OTHER BANNED MATERIAL
A variety of other material concerned with the operation of the 'security laws' or otherwise critical of the apartheid regime was banned during this period, including the book Inside Boss, by a former agent for the Bureau of State Security, Gordon Winter. This was published in Britain in 1981, and purported to expose South African spying operations. Also banned was a poster about the death in detention of Neil Aggett, produced by the Medu Art Ensemble, a group of exiled writers and artists who concentrate their work on the struggle against apartheid.
The May and June 1982 issues of Kwasa, the newsletters of the Media Workers Association of South Africa, were banned in August; and a Cape Anti-South African Indian Council Committee declaration of October 1981 was banned in February 1982.

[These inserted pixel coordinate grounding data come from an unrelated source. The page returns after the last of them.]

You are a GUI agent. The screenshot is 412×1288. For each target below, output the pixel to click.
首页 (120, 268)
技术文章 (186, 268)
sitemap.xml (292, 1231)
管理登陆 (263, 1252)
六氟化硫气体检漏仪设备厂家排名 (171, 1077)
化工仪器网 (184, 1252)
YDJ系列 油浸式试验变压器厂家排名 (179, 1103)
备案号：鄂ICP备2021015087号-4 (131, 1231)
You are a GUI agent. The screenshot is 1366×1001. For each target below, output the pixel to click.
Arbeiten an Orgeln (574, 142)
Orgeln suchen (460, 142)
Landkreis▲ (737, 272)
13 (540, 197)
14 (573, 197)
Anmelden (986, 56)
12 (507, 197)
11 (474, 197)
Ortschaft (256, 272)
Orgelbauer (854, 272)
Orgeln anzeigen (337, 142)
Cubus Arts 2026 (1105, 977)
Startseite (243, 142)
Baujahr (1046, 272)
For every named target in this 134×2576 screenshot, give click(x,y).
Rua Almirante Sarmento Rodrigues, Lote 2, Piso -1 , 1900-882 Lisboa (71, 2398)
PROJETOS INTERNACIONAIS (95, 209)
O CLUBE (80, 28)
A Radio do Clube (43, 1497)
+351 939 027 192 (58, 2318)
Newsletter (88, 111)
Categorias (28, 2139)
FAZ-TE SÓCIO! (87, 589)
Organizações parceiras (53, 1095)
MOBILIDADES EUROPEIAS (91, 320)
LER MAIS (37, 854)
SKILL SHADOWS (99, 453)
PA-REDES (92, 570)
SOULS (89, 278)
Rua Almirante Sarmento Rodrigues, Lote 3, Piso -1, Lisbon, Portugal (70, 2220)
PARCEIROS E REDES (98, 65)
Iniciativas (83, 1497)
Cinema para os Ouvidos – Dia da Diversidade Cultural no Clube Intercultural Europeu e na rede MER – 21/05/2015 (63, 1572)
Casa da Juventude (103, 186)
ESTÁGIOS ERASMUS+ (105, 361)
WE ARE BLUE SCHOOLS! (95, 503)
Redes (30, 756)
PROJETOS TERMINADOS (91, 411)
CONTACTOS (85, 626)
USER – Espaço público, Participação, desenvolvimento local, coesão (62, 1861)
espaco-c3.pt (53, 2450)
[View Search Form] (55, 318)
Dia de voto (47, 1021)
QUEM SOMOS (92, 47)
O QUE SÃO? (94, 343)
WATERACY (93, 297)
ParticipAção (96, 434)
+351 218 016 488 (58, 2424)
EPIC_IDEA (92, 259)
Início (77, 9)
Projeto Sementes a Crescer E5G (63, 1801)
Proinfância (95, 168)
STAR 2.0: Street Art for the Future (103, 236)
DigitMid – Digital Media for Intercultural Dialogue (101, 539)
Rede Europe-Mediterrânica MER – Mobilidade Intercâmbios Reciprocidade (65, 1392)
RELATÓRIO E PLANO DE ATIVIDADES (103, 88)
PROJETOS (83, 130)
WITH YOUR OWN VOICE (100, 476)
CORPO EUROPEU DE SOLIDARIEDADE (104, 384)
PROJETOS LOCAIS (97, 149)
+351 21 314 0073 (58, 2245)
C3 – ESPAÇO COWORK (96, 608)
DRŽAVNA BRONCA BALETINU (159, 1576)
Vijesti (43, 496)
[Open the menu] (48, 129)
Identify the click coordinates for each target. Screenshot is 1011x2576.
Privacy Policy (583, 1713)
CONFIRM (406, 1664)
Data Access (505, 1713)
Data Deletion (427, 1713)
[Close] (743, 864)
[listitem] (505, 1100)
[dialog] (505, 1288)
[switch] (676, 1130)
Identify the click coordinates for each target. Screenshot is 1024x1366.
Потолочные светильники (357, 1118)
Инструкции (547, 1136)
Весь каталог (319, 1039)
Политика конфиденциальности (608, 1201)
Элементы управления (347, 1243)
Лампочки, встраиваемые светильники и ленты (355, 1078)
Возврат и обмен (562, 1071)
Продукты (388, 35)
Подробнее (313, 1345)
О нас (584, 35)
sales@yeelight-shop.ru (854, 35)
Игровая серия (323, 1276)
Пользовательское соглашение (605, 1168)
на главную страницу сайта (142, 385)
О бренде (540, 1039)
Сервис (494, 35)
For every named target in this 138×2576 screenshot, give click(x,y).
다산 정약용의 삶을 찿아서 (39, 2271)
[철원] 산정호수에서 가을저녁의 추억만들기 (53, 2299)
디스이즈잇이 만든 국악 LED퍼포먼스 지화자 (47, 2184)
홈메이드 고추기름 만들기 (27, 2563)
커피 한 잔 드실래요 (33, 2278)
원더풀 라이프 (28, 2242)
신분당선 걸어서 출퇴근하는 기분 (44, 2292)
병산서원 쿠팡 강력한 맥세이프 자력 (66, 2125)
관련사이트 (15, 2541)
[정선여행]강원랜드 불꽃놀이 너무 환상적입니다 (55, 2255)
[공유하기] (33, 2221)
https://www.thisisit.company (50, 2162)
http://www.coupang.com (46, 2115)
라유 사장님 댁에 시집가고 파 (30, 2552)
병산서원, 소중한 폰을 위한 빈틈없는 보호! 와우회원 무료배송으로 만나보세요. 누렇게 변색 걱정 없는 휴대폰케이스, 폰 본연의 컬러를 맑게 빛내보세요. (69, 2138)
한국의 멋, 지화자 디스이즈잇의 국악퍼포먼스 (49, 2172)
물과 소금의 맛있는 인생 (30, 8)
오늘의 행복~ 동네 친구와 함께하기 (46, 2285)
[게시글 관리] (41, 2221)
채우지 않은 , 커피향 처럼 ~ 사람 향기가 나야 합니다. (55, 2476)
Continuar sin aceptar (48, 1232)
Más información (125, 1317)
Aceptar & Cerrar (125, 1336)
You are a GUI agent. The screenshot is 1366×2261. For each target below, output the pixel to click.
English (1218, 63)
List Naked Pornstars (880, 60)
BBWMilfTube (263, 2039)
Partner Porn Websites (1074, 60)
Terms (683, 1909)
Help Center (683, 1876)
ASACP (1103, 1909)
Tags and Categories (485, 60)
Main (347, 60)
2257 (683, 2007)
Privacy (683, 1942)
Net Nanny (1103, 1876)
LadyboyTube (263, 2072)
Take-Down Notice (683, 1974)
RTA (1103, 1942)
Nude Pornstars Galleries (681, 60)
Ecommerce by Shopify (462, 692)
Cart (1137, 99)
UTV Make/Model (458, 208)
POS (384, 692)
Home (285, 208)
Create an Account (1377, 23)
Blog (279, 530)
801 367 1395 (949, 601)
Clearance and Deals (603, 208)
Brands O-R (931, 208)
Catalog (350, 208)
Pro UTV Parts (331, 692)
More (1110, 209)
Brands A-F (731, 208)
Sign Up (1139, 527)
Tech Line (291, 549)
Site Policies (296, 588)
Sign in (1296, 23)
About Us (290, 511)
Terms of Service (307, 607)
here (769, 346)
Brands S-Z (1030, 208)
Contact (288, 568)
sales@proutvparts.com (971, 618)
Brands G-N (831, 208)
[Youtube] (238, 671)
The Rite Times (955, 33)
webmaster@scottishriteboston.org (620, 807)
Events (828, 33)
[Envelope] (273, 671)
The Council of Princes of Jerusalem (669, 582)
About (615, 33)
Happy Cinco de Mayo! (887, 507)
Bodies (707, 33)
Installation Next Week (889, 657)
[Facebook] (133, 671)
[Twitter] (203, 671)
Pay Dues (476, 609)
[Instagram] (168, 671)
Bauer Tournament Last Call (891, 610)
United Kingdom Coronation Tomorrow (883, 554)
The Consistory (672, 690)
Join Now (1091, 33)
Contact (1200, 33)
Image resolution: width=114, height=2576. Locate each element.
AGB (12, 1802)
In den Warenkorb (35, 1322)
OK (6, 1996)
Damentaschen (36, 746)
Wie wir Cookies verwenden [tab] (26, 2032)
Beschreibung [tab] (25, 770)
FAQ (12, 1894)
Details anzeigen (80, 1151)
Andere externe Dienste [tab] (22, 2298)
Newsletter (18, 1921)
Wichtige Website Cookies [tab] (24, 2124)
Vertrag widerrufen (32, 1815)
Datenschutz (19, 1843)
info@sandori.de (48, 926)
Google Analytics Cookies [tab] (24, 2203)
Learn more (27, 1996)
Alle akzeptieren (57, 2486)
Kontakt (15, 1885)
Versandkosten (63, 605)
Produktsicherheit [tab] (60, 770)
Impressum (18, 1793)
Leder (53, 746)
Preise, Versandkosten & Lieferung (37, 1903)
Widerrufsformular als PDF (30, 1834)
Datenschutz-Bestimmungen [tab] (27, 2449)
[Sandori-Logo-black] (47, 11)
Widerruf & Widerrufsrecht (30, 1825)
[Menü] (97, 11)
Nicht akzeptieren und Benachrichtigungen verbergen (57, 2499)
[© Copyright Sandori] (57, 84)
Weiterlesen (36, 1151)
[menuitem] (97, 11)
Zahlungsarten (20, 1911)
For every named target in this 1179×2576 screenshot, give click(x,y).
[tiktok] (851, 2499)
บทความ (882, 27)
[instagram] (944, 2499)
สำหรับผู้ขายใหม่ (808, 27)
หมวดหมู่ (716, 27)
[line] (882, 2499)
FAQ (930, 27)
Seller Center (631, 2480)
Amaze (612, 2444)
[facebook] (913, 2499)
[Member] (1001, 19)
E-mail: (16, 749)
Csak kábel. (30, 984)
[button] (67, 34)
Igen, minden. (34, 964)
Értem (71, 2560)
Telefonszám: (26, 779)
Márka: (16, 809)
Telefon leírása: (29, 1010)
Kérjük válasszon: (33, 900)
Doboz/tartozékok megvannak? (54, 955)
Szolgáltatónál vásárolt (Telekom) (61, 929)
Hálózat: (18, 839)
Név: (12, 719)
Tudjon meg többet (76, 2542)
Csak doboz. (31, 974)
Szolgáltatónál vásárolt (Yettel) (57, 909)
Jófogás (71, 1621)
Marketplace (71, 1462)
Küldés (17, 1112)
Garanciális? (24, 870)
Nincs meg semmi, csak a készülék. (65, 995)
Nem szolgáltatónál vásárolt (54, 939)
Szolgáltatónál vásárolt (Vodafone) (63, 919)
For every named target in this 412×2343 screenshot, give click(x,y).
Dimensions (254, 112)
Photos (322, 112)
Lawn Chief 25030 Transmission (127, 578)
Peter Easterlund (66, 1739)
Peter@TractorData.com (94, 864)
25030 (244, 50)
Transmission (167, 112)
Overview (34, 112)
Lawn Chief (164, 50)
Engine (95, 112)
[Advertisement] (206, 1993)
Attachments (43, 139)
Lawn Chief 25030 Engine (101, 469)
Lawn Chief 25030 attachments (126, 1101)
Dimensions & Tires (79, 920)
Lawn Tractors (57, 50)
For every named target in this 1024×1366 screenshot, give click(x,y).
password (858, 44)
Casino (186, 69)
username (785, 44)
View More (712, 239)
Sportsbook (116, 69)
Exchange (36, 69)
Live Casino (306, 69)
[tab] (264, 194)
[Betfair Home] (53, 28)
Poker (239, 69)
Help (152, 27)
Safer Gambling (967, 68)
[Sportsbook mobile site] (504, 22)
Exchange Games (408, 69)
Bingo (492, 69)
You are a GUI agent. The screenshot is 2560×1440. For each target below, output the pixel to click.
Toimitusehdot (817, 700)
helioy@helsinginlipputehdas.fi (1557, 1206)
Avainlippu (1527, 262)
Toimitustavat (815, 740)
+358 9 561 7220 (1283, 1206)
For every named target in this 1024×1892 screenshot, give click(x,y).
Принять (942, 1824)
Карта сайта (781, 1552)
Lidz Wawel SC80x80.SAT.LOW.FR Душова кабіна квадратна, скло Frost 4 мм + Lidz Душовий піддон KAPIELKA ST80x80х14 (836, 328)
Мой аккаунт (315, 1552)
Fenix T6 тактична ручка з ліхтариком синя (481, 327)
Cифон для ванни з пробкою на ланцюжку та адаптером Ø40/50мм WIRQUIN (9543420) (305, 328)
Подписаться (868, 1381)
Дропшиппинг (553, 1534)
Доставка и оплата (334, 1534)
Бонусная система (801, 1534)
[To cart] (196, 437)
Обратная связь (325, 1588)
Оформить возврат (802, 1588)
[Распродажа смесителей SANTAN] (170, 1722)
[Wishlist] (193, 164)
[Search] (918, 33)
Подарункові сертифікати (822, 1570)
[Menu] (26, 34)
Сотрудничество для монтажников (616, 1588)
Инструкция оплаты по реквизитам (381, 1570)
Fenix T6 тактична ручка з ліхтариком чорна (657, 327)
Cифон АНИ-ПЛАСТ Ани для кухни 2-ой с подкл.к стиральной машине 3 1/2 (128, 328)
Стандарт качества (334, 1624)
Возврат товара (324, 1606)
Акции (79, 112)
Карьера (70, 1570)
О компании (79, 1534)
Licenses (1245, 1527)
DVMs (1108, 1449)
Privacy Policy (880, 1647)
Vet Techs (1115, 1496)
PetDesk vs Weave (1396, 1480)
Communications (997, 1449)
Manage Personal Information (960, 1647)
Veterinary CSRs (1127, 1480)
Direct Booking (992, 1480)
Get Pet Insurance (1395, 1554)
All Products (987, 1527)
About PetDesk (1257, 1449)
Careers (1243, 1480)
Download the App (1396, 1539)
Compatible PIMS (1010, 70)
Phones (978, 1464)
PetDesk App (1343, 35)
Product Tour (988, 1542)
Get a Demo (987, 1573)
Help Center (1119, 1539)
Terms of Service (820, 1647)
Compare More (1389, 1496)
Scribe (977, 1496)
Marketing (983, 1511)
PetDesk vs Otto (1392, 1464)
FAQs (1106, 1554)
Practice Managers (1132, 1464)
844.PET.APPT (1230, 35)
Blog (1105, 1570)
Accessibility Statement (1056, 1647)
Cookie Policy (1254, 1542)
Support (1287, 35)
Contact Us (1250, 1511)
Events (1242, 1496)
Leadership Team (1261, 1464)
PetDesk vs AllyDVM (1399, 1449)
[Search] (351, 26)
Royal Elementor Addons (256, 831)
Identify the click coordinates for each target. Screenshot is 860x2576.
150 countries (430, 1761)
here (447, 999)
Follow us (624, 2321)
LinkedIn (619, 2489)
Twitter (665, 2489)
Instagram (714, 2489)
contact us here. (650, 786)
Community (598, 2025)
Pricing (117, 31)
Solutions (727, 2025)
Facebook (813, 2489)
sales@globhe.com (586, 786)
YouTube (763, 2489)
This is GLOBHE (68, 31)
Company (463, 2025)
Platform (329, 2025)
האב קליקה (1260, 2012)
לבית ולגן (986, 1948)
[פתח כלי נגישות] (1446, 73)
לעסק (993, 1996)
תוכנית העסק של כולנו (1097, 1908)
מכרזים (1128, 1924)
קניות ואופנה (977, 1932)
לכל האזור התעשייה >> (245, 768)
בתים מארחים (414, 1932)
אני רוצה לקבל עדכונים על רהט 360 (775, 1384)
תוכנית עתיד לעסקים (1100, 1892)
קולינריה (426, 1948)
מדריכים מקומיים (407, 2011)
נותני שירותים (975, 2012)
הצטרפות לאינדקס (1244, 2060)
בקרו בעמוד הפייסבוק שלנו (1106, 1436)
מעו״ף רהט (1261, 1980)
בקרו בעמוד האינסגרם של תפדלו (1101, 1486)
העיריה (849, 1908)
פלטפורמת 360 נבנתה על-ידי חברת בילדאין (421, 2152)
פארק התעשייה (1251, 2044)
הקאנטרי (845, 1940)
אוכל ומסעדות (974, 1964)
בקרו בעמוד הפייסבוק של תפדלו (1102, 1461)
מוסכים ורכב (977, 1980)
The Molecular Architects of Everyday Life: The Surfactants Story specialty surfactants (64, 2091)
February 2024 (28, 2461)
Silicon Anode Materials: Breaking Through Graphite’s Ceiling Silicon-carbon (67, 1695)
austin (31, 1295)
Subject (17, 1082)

The February 1982 edition of the journal Work in Progress, which concentrates on detentions, labour matters and political trials, was banned. Also banned was a pamphlet containing an interview with a conscientious objector, which the Publications Board concluded created distrust in the South African war effort in Namibia.
T-shirts bearing a slogan opposing the West Indies cricket tour of South Africa were seized from a Johannesburg flat by security police this February, and distribution of the T-shirts was banned. The shirts had been printed by a group of sportsmen seeking to promote non-racial sport.